Давид БРОНШТЕЙН
ИЗ ГРУЗИНСКИХ ВОСПОМИНАНИЙ
Первые уроки винопития я, как это ни странно, получил в Тбилиси в голодном военном 1943 году. Еда мне тогда была не по карману, а вино было невероятно дешево и при этом отличного качества. Сколько прекрасных часов провел в компании с Арчилом Эбралидзе в винных подвалах Тбилиси, где кроме нас и бочонков полных вина был только хозяин подвала, который время от времени нацеживал вино в поллитровые банки из-под консервов, поскольку стаканов в Тбилиси давно уже никто не видел.
Арчил Эбралидзе был человеком редкой души, но по сегодняшним меркам он был бы, наверное, диссидентом, поскольку его все время тянуло на философское осмысление мира. Он очень тяжело переживал семейную трагедию - разрыв с женой - и в тот год один жил в комнате, где отсутствовала какая бы то ни было мебель. У него не было почти никаких средств к существованию, и он очень трогательно собирал для сына весь свой карточный сахар, не позволяя себе даже дотронуться до него. Какой-то период я жил у него в доме недалеко от знаменитых тифлисских бань, столь красочно описанных Пушкиным в "Путешествии в Арзрум".
Дом был старый, деревянный, покосившийся, и со стороны улицы его подпирали две огромные балки. Утро наше начиналось одним и тем же ритуалом: не поднимая головы с пола, Арчил Селиванович говорил: "Дэвик, пойди посмотри, мы не упали?" Едва натянув единственные свои брюки, я выбегал на улицу и с радостным возгласом: "Живем!" возвращался обратно. И только тогда Арчил начинал свой утренний туалет.
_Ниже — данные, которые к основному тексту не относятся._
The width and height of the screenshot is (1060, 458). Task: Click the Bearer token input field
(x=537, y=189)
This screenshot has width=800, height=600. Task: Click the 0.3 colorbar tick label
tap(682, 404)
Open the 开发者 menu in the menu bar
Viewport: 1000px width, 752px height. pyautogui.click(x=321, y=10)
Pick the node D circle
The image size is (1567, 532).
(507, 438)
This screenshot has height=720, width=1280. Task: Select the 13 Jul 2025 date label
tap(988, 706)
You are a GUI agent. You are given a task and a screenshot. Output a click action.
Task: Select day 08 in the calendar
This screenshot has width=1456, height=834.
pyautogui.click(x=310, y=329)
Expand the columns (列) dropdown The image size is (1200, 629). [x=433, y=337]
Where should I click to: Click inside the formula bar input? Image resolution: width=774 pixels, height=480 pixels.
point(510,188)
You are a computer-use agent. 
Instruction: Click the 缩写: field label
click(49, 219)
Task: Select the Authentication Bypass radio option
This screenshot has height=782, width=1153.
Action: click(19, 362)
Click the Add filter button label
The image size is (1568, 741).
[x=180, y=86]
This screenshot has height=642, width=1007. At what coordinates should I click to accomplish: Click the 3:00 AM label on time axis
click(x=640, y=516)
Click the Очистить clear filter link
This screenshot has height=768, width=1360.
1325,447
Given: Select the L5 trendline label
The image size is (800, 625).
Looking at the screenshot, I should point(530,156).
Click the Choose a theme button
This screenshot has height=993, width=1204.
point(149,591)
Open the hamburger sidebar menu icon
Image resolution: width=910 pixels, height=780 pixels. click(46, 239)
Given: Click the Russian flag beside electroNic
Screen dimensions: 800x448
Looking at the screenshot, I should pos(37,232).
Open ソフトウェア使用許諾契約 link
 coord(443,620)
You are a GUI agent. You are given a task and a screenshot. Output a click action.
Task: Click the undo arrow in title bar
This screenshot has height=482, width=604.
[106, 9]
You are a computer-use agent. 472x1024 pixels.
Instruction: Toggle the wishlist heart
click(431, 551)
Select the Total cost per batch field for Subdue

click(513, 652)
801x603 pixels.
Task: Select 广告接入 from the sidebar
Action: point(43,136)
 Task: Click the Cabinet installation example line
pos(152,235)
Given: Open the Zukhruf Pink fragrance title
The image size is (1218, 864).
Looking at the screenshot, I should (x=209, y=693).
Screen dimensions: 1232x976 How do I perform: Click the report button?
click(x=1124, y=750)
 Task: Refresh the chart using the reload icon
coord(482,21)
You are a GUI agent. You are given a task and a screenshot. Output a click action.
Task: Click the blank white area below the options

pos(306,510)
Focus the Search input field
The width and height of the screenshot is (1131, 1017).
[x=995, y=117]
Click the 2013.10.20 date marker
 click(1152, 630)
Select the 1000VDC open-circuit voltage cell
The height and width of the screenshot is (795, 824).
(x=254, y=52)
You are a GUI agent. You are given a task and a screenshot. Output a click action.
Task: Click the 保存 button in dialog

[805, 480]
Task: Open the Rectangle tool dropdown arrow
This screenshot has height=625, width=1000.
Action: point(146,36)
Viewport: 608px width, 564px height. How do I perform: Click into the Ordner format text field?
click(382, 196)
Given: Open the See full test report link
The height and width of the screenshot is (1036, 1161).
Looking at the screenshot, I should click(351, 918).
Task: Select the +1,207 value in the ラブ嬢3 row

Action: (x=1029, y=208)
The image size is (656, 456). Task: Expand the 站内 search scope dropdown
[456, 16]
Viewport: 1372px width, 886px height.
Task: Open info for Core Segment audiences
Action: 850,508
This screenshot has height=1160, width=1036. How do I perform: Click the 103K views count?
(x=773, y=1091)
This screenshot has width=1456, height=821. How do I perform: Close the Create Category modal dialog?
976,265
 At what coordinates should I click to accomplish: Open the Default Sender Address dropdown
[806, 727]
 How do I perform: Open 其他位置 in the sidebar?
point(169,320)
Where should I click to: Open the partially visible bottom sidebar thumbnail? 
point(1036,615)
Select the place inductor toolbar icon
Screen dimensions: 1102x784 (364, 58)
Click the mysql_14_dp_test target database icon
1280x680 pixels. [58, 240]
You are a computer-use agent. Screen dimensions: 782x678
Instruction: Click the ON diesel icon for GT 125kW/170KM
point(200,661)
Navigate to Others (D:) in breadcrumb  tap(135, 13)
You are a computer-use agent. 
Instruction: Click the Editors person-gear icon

Не могу забыть свое первое появление в доме Эбралидзе. Узнав, что мне, в сущности, негде ночевать и я всякий раз ищу ночлег, Арчил однажды решительно сказал: "Пойдем ко мне. Жить будешь у меня". Мы пошли. Шли мы довольно долго, потому что грешно было пропустить несколько винных подвалов, которыми особенно был богат этот старый район Тбилиси. Пришли мы уже глубокой ночью и навеселе. Я ожидал увидеть жилую комнату, но увидел лишь голые стены, а по углам сваленные в беспорядке книги и старые газеты. Надо сказать, что Арчил был человеком очень образованным, культуру уважал до сумасшествия, а особенно тревожился о будущем грузинской молодежи. Будучи шахматистом по призванию, он однажды совершил подвиг по тем, да и не только по тем временам. Согласившись на мизерный гонорар, он каким-то образом сумел уговорить одно из местных издательств опубликовать его перевод на грузинский язык двух книг Макса Эйве. Меня настолько удивил этот поступок, что уже после войны я выпросил у Арчила эти книги и, помню, сам торжественно вручил их растроганному Эйве, с благодарностью пополнившему свою библиотеку.
Поскольку, когда мы добрались до дому, наше самочувствие исключало какую-либо возможность философских бесед и единственное, на что мы были способны, это немедленно лечь спать, то Арчил приступил к подготовке ночлега. Задача была не из легких, поскольку на хорошо просматриваемом деревянном настиле комнаты не было и следов тюфяка, подушки, одеял и простыней. А тут еще гость объявился. Но у Арчила был свой четкий план действия.
- Спать будешь тут, - указал он мне мое место. - Подожди, я тебе постелю.
И он направился в пыльный угол, где были в кучу свалены газеты.
- Надо подумать, - стал вслух размышлять Арчил. - Хорошо, Капабланку я тебе дам потом, завтра, а сегодня будешь спать на газете с комментариями самого Эмануила Ласкера!
И он протянул мне два экземпляра бюллетеней Московского международного турнира 1935 года, где я действительно увидел фотографию мудрого доктора и его комментарии к одной из выигранных партий. Тогдашние бюллетени были очень большого формата, и, когда я разложил их на полу, то оказалось, что они по размеру как раз соответствуют постели. Не помню, как впоследствии я спал на партиях Капабланки, но первая ночь на комментариях великого доктора показалась мне сном на перине.
Уже после моего отъезда из Тбилиси Эбралидзе (и это общеизвестно) нашел и выпестовал талант юного тбилисца Тиграна Петросяна и передал ему свой стиль игры и частично шахматную философию. Но взаимопонимания с остальными тбилисскими шахматистами и спортивным руководством он не достиг. Где-то в 60-х годах я узнал горестную весть: в состоянии душевной депрессии Арчил покончил счеты с жизнью, бросившись с высокого крутого берега на каменистое дно Куры. Жаль не только рано оборванную жизнь, но и погубленные творческие возможности неординарной личности, которая в те годы встречала глухую стену непонимания и не смогла найти свое место в непростой жизненной обстановке.